Question

Replace the polar equations in Exercises $$23-48$$ by equivalent Cartesian equations. Then describe or identify the graph.$$r=8 \sin \theta$$

Answer

**step1** Understanding the problem

The problem asks us to convert a given polar equation into its equivalent Cartesian equation and then to identify or describe the graph represented by this equation. The given polar equation is $$r=8 \sin \theta$$.

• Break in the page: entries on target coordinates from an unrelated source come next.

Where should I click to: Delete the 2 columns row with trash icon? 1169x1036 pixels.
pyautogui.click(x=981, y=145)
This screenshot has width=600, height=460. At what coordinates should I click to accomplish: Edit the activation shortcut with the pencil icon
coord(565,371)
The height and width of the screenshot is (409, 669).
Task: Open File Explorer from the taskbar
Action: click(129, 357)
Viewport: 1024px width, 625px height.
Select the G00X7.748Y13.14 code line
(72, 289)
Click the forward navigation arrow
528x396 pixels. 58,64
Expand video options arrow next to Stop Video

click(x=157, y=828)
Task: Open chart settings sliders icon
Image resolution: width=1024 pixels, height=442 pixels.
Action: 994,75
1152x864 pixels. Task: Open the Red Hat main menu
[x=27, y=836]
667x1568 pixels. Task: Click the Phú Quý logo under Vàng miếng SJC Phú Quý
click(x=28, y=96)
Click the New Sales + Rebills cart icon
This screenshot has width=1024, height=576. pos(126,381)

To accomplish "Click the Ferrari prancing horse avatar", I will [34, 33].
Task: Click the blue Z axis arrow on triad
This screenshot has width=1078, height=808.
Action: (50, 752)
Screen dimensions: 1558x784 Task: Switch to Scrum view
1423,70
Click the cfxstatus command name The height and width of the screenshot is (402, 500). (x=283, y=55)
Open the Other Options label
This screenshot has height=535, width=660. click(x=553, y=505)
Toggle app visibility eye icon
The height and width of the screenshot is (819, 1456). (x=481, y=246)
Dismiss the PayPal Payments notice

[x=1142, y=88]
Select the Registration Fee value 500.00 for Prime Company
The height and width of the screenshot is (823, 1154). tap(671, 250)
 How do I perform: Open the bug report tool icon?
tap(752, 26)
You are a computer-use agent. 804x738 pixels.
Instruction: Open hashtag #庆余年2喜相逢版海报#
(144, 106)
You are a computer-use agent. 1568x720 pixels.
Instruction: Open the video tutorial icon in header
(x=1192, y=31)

**step2** Recalling coordinate relationships

To convert from polar coordinates $$(r, \theta)$$ to Cartesian coordinates $$(x, y)$$, we use the following fundamental relationships:
1. $$x = r \cos \theta$$
2. $$y = r \sin \theta$$
3. $$r^2 = x^2 + y^2$$

**step3** Converting the polar equation to Cartesian form

The given polar equation is $$r = 8 \sin \theta$$.
To introduce terms that can be replaced by $$x$$ or $$y$$, we can multiply both sides of the equation by $$r$$:
$$r \times r = 8 \sin \theta \times r$$
$$r^2 = 8r \sin \theta$$
Now, we can substitute the Cartesian equivalents from Step 2:
Replace $$r^2$$ with $$x^2 + y^2$$:
Replace $$r \sin \theta$$ with $$y$$:
So, the equation becomes:
$$x^2 + y^2 = 8y$$

**step4** Rearranging the Cartesian equation to a standard form

To identify the type of graph, we should rearrange the Cartesian equation $$x^2 + y^2 = 8y$$ into a standard form. This equation involves $$x^2$$ and $$y^2$$ terms, suggesting it might be a circle.
To put it in the standard form of a circle $$(x - h)^2 + (y - k)^2 = R^2$$, we move all terms to one side and complete the square for the $$y$$ terms.
Subtract $$8y$$ from both sides:
$$x^2 + y^2 - 8y = 0$$
To complete the square for the $$y$$ terms ($$y^2 - 8y$$), we take half of the coefficient of $$y$$ (which is $$-8$$), square it ($$(-4)^2 = 16$$), and add it to both sides of the equation:
$$x^2 + (y^2 - 8y + 16) = 0 + 16$$
$$x^2 + (y - 4)^2 = 16$$

**step5** Identifying and describing the graph

The Cartesian equation obtained is $$x^2 + (y - 4)^2 = 16$$.
This equation is in the standard form of a circle: $$(x - h)^2 + (y - k)^2 = R^2$$, where $$(h, k)$$ is the center of the circle and $$R$$ is its radius.
By comparing our equation $$x^2 + (y - 4)^2 = 16$$ with the standard form, we can identify:
$$h = 0$$
$$k = 4$$
$$R^2 = 16 \Rightarrow R = \sqrt{16} = 4$$
Therefore, the graph is a circle with its center at $$(0, 4)$$ and a radius of 4.